§ Your objective
The records sit below this line. Repeat all of them exactly.

§ Collected data entries
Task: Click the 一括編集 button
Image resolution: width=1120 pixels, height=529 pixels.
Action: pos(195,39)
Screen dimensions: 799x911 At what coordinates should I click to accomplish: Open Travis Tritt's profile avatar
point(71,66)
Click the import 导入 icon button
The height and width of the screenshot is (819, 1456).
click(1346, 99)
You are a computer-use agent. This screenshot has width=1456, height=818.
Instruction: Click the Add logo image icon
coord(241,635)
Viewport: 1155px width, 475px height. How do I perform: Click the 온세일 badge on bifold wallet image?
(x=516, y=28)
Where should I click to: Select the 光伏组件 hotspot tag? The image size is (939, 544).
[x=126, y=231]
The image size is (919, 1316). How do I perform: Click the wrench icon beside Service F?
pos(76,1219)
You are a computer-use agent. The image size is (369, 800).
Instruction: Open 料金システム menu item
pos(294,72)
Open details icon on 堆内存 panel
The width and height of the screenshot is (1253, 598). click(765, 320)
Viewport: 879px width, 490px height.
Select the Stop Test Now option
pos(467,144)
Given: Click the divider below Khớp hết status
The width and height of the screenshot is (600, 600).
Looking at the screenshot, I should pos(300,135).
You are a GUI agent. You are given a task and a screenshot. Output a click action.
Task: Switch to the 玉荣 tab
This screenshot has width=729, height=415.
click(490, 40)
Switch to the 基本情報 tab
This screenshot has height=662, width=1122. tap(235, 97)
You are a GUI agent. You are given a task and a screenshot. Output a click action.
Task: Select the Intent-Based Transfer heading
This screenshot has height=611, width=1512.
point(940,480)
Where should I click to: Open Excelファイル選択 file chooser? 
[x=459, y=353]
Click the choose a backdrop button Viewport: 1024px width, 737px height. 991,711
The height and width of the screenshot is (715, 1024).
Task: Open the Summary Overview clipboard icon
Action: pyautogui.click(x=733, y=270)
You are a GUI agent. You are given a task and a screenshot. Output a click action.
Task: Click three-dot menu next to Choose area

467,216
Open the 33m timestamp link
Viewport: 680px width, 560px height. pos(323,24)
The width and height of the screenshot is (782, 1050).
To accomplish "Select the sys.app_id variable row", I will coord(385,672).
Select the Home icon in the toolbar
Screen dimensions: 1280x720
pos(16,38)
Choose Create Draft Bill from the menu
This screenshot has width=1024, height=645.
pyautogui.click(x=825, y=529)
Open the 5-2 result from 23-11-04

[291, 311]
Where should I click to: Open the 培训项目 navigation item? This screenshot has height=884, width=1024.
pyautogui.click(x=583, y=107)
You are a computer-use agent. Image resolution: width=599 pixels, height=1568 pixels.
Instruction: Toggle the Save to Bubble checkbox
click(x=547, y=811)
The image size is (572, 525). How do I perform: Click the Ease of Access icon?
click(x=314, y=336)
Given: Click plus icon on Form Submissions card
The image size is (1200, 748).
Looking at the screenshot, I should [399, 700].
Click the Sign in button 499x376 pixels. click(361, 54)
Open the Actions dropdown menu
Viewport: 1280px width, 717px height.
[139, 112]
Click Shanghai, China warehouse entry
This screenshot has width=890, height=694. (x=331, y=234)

§ Your solution
Task: Click the 一括編集 button
Image resolution: width=1120 pixels, height=529 pixels.
Action: pos(195,39)
Screen dimensions: 799x911 At what coordinates should I click to accomplish: Open Travis Tritt's profile avatar
point(71,66)
Click the import 导入 icon button
The height and width of the screenshot is (819, 1456).
click(1346, 99)
You are a computer-use agent. This screenshot has width=1456, height=818.
Instruction: Click the Add logo image icon
coord(241,635)
Viewport: 1155px width, 475px height. How do I perform: Click the 온세일 badge on bifold wallet image?
(x=516, y=28)
Where should I click to: Select the 光伏组件 hotspot tag? The image size is (939, 544).
[x=126, y=231]
The image size is (919, 1316). How do I perform: Click the wrench icon beside Service F?
pos(76,1219)
You are a computer-use agent. The image size is (369, 800).
Instruction: Open 料金システム menu item
pos(294,72)
Open details icon on 堆内存 panel
The width and height of the screenshot is (1253, 598). click(765, 320)
Viewport: 879px width, 490px height.
Select the Stop Test Now option
pos(467,144)
Given: Click the divider below Khớp hết status
The width and height of the screenshot is (600, 600).
Looking at the screenshot, I should pos(300,135).
You are a GUI agent. You are given a task and a screenshot. Output a click action.
Task: Switch to the 玉荣 tab
This screenshot has width=729, height=415.
click(490, 40)
Switch to the 基本情報 tab
This screenshot has height=662, width=1122. tap(235, 97)
You are a GUI agent. You are given a task and a screenshot. Output a click action.
Task: Select the Intent-Based Transfer heading
This screenshot has height=611, width=1512.
point(940,480)
Where should I click to: Open Excelファイル選択 file chooser? 
[x=459, y=353]
Click the choose a backdrop button Viewport: 1024px width, 737px height. 991,711
The height and width of the screenshot is (715, 1024).
Task: Open the Summary Overview clipboard icon
Action: pyautogui.click(x=733, y=270)
You are a GUI agent. You are given a task and a screenshot. Output a click action.
Task: Click three-dot menu next to Choose area

467,216
Open the 33m timestamp link
Viewport: 680px width, 560px height. pos(323,24)
The width and height of the screenshot is (782, 1050).
To accomplish "Select the sys.app_id variable row", I will coord(385,672).
Select the Home icon in the toolbar
Screen dimensions: 1280x720
pos(16,38)
Choose Create Draft Bill from the menu
This screenshot has width=1024, height=645.
pyautogui.click(x=825, y=529)
Open the 5-2 result from 23-11-04

[291, 311]
Where should I click to: Open the 培训项目 navigation item? This screenshot has height=884, width=1024.
pyautogui.click(x=583, y=107)
You are a computer-use agent. Image resolution: width=599 pixels, height=1568 pixels.
Instruction: Toggle the Save to Bubble checkbox
click(x=547, y=811)
The image size is (572, 525). How do I perform: Click the Ease of Access icon?
click(x=314, y=336)
Given: Click plus icon on Form Submissions card
The image size is (1200, 748).
Looking at the screenshot, I should [399, 700].
Click the Sign in button 499x376 pixels. click(361, 54)
Open the Actions dropdown menu
Viewport: 1280px width, 717px height.
[139, 112]
Click Shanghai, China warehouse entry
This screenshot has width=890, height=694. (x=331, y=234)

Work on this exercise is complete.